■ **Stored data entries**:

■ ■ ■ ■ ■ ■ ■

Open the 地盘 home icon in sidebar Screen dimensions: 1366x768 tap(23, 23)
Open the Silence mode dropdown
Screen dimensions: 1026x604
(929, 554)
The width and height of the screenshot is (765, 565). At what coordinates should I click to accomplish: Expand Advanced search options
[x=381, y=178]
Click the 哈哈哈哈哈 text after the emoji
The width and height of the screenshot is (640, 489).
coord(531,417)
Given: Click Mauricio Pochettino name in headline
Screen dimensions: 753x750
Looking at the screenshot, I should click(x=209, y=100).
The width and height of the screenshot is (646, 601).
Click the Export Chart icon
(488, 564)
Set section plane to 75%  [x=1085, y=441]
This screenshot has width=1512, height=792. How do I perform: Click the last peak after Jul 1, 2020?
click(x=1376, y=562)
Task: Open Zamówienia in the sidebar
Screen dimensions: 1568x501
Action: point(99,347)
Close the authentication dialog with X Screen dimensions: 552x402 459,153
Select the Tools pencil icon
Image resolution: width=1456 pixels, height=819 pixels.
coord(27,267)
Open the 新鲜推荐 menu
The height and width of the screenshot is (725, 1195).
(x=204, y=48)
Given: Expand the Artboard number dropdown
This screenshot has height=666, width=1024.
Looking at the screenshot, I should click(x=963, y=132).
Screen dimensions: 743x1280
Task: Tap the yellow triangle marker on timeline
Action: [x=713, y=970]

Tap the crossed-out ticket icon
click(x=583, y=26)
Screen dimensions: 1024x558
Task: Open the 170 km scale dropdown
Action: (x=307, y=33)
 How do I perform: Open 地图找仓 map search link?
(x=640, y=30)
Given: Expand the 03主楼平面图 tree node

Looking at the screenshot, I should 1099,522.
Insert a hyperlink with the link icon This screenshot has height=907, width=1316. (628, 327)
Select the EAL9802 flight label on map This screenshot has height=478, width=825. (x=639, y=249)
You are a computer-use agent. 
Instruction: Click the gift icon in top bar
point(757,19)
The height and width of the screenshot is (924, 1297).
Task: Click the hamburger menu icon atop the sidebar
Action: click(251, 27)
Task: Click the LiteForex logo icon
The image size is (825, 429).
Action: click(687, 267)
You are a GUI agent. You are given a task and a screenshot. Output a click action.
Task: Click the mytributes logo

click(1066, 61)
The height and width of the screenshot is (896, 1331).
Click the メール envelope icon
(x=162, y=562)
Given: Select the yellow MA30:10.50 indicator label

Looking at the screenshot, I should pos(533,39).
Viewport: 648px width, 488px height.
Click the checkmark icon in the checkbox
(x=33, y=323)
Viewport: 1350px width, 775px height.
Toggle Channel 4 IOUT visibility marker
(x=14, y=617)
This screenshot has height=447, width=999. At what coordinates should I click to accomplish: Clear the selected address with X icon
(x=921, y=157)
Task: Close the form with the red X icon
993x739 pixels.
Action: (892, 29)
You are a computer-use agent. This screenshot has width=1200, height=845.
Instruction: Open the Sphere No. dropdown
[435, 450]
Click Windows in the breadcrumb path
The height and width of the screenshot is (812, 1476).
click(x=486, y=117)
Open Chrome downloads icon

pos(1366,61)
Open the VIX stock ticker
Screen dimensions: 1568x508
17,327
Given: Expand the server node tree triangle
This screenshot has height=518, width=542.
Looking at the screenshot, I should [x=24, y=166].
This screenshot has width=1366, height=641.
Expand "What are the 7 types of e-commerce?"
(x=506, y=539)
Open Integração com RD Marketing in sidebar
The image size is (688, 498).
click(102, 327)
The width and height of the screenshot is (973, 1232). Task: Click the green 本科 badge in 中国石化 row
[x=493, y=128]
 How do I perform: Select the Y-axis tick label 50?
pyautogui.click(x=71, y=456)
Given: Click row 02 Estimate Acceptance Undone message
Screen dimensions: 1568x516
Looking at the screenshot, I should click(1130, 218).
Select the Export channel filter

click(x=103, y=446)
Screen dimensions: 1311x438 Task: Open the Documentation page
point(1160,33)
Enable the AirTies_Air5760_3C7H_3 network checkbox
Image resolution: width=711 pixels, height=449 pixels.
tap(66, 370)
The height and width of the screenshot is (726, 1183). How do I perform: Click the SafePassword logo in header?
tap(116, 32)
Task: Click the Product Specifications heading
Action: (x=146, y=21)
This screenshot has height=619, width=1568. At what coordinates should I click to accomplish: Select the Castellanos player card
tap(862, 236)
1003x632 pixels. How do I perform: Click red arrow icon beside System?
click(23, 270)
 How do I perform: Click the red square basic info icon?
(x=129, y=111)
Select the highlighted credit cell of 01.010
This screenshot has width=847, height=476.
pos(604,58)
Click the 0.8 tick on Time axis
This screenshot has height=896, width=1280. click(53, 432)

■ ■ ■ ■ ■ ■ ■

■ **Exercise**: Reproduce all records exactly, without omissions.

■ **Written response**:
Open the 地盘 home icon in sidebar Screen dimensions: 1366x768 tap(23, 23)
Open the Silence mode dropdown
Screen dimensions: 1026x604
(929, 554)
The width and height of the screenshot is (765, 565). At what coordinates should I click to accomplish: Expand Advanced search options
[x=381, y=178]
Click the 哈哈哈哈哈 text after the emoji
The width and height of the screenshot is (640, 489).
coord(531,417)
Given: Click Mauricio Pochettino name in headline
Screen dimensions: 753x750
Looking at the screenshot, I should click(x=209, y=100).
The width and height of the screenshot is (646, 601).
Click the Export Chart icon
(488, 564)
Set section plane to 75%  [x=1085, y=441]
This screenshot has width=1512, height=792. How do I perform: Click the last peak after Jul 1, 2020?
click(x=1376, y=562)
Task: Open Zamówienia in the sidebar
Screen dimensions: 1568x501
Action: point(99,347)
Close the authentication dialog with X Screen dimensions: 552x402 459,153
Select the Tools pencil icon
Image resolution: width=1456 pixels, height=819 pixels.
coord(27,267)
Open the 新鲜推荐 menu
The height and width of the screenshot is (725, 1195).
(x=204, y=48)
Given: Expand the Artboard number dropdown
This screenshot has height=666, width=1024.
Looking at the screenshot, I should click(x=963, y=132).
Screen dimensions: 743x1280
Task: Tap the yellow triangle marker on timeline
Action: [x=713, y=970]

Tap the crossed-out ticket icon
click(x=583, y=26)
Screen dimensions: 1024x558
Task: Open the 170 km scale dropdown
Action: (x=307, y=33)
 How do I perform: Open 地图找仓 map search link?
(x=640, y=30)
Given: Expand the 03主楼平面图 tree node

Looking at the screenshot, I should 1099,522.
Insert a hyperlink with the link icon This screenshot has height=907, width=1316. (628, 327)
Select the EAL9802 flight label on map This screenshot has height=478, width=825. (x=639, y=249)
You are a computer-use agent. 
Instruction: Click the gift icon in top bar
point(757,19)
The height and width of the screenshot is (924, 1297).
Task: Click the hamburger menu icon atop the sidebar
Action: click(251, 27)
Task: Click the LiteForex logo icon
The image size is (825, 429).
Action: click(687, 267)
You are a GUI agent. You are given a task and a screenshot. Output a click action.
Task: Click the mytributes logo

click(1066, 61)
The height and width of the screenshot is (896, 1331).
Click the メール envelope icon
(x=162, y=562)
Given: Select the yellow MA30:10.50 indicator label

Looking at the screenshot, I should pos(533,39).
Viewport: 648px width, 488px height.
Click the checkmark icon in the checkbox
(x=33, y=323)
Viewport: 1350px width, 775px height.
Toggle Channel 4 IOUT visibility marker
(x=14, y=617)
This screenshot has height=447, width=999. At what coordinates should I click to accomplish: Clear the selected address with X icon
(x=921, y=157)
Task: Close the form with the red X icon
993x739 pixels.
Action: (892, 29)
You are a computer-use agent. This screenshot has width=1200, height=845.
Instruction: Open the Sphere No. dropdown
[435, 450]
Click Windows in the breadcrumb path
The height and width of the screenshot is (812, 1476).
click(x=486, y=117)
Open Chrome downloads icon

pos(1366,61)
Open the VIX stock ticker
Screen dimensions: 1568x508
17,327
Given: Expand the server node tree triangle
This screenshot has height=518, width=542.
Looking at the screenshot, I should [x=24, y=166].
This screenshot has width=1366, height=641.
Expand "What are the 7 types of e-commerce?"
(x=506, y=539)
Open Integração com RD Marketing in sidebar
The image size is (688, 498).
click(102, 327)
The width and height of the screenshot is (973, 1232). Task: Click the green 本科 badge in 中国石化 row
[x=493, y=128]
 How do I perform: Select the Y-axis tick label 50?
pyautogui.click(x=71, y=456)
Given: Click row 02 Estimate Acceptance Undone message
Screen dimensions: 1568x516
Looking at the screenshot, I should click(1130, 218).
Select the Export channel filter

click(x=103, y=446)
Screen dimensions: 1311x438 Task: Open the Documentation page
point(1160,33)
Enable the AirTies_Air5760_3C7H_3 network checkbox
Image resolution: width=711 pixels, height=449 pixels.
tap(66, 370)
The height and width of the screenshot is (726, 1183). How do I perform: Click the SafePassword logo in header?
tap(116, 32)
Task: Click the Product Specifications heading
Action: (x=146, y=21)
This screenshot has height=619, width=1568. At what coordinates should I click to accomplish: Select the Castellanos player card
tap(862, 236)
1003x632 pixels. How do I perform: Click red arrow icon beside System?
click(23, 270)
 How do I perform: Click the red square basic info icon?
(x=129, y=111)
Select the highlighted credit cell of 01.010
This screenshot has width=847, height=476.
pos(604,58)
Click the 0.8 tick on Time axis
This screenshot has height=896, width=1280. click(53, 432)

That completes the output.